In the UK, Etienne is known for his roles in TV drama series The Last Train, London’s Burning and the BAFTA/RTS award-winning series Holding On. Other TV credits include The Godsend, Casualty, The Bill, Only Fools and Horses, Desmond’s and Sir Peter Hall’s The Final Passage. In 2018, he played in five episodes in the BBC drama series Black Earth Rising.

His theatre credits include the title role in Macbeth at The Royal National Theatre, Moon On a Rainbow Shawl directed by Maya Angelou/Almeida Theatre, Measure for Measure/Shakespeare & Co. USA, Black Poppies/Royal National Theatre, Some Kind Of Hero/Young Vic Theatre, Smile Orange/Leicester Playhouse, Hard Knocks/The Royal Court, Playboy of the West Indies/Manchester Contact Theatre, The Four Seasons/Edinburgh Festival, Noah’s Wife/Edinburgh Festival, An Enchanted Land/Riverside Studios and Angels Rave On/Nottingham Playhouse.

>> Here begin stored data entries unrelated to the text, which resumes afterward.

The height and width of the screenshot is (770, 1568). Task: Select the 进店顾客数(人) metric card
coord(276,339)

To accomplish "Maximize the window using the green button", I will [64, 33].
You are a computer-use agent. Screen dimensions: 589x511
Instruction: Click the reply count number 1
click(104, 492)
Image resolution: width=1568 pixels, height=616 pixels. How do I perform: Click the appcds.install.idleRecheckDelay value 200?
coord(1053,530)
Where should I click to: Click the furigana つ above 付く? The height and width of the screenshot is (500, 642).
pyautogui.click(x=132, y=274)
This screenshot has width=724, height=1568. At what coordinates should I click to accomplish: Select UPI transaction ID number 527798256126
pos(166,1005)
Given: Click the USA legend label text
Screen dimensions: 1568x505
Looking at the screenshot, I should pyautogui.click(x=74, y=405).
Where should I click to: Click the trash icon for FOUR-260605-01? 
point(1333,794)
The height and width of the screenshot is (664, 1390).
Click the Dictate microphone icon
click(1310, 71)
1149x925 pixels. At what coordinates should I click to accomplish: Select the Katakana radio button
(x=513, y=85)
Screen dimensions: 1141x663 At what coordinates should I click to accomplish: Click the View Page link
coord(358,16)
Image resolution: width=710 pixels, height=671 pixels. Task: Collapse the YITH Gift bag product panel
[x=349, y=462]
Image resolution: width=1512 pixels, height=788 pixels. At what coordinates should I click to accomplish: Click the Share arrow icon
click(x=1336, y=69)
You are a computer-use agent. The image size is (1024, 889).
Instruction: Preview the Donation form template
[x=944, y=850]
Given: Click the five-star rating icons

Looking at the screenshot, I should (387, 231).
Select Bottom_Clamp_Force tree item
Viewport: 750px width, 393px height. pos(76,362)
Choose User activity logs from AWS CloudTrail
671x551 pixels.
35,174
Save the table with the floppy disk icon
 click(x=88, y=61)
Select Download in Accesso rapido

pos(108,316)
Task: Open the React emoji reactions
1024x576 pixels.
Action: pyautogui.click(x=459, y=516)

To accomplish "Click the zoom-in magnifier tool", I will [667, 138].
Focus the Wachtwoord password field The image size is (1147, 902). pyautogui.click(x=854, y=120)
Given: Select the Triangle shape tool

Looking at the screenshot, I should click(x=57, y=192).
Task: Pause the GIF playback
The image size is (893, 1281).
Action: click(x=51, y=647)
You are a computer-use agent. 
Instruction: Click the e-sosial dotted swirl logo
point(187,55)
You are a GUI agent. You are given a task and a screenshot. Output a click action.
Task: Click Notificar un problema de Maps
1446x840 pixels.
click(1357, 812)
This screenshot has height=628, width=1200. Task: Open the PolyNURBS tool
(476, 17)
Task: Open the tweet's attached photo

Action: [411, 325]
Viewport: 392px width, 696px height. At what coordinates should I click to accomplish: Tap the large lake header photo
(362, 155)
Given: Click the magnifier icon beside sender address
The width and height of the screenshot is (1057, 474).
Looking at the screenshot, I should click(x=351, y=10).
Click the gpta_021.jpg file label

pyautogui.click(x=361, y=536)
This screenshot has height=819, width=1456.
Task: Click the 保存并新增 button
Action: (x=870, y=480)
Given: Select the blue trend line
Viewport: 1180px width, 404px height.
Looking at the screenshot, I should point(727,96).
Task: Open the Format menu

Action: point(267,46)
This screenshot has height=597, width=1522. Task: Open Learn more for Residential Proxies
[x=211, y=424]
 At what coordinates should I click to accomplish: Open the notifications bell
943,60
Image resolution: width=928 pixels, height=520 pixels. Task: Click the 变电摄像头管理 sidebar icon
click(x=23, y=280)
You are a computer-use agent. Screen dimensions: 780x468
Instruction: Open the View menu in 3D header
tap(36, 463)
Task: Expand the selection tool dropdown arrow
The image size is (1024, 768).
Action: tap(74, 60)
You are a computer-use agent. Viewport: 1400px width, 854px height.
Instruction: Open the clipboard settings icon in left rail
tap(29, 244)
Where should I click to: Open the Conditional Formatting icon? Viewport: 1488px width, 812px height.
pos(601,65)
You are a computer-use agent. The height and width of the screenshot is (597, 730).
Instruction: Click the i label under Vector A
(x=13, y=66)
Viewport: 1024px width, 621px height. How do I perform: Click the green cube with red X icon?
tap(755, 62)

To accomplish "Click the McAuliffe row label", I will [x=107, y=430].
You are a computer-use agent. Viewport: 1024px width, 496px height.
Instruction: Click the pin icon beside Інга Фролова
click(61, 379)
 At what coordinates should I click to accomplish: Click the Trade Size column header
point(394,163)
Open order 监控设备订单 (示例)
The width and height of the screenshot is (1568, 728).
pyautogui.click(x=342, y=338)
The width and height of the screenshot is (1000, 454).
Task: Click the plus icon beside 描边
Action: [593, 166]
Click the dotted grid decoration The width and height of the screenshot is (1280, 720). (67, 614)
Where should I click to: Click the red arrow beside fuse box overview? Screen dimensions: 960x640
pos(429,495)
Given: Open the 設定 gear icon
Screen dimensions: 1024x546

After training with the BBC as a director, he wrote and directed his first short film The Promise of Strangers. His television credits include writing, producing and directing two seasons of BBC’s award-winning comedy sketch show The Real McCoy. He also wrote and directed two award-winning short films, Driving Miss Crazy, which won the HBO Best Short Film in Acapulco, and A Woman Scorned, which won a Best Short Film prize at the Hollywood Scare-fest Film Festival.

Etienne portrayed the character Jacques Avril in seasons 5 and 6 of the TV series Bosch.